2. Now, look at the identity we want to prove: $\operatorname{coth}^{2} x-1=\operatorname{csch}^{2} x$. Notice how both $\operatorname{coth}^{2} x$ and $\operatorname{csch}^{2} x$ have $\sinh ^{2} x$ in their "bottom" part (denominator)?

3. This gives us a super neat idea!
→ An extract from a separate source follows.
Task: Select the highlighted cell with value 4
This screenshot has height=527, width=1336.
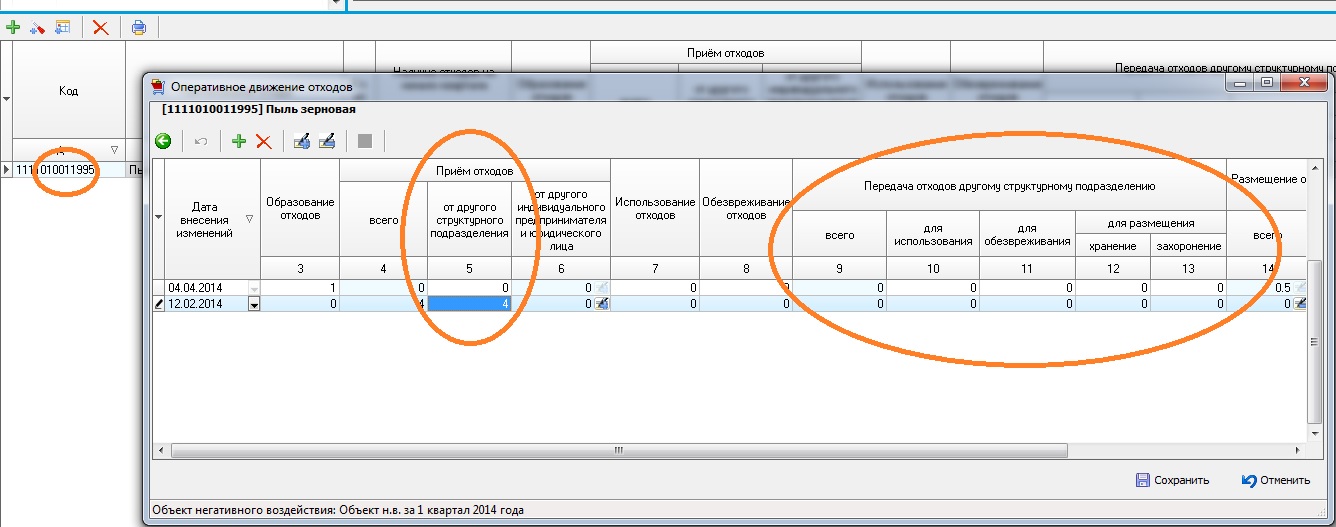Action: (469, 304)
Let's take our first math fact, $\cosh ^{2} x-\sinh ^{2} x=1$, and divide *every single piece* by $\sinh ^{2} x$. It's like sharing a cake equally among three friends!
So, we do this:
$\frac{\cosh ^{2} x}{\sinh ^{2} x} - \frac{\sinh ^{2} x}{\sinh ^{2} x} = \frac{1}{\sinh ^{2} x}$

4. Now, let's tidy up each part using what we remembered in step 1:
* The first part, $\frac{\cosh ^{2} x}{\sinh ^{2} x}$, just becomes $\operatorname{coth}^{2} x$. Cool!
* The second part, $\frac{\sinh ^{2} x}{\sinh ^{2} x}$, is something divided by itself, so it just becomes $1$. Easy peasy!
* The third part, $\frac{1}{\sinh ^{2} x}$, just becomes $\operatorname{csch}^{2} x$. Awesome!

5. Put all those neat pieces back together, and what do we get?
$\operatorname{coth}^{2} x - 1 = \operatorname{csch}^{2} x$

And that's exactly the identity we wanted to verify! We used the first fact to show the second one is true, just by dividing everything by $\sinh ^{2} x$. How cool is that?!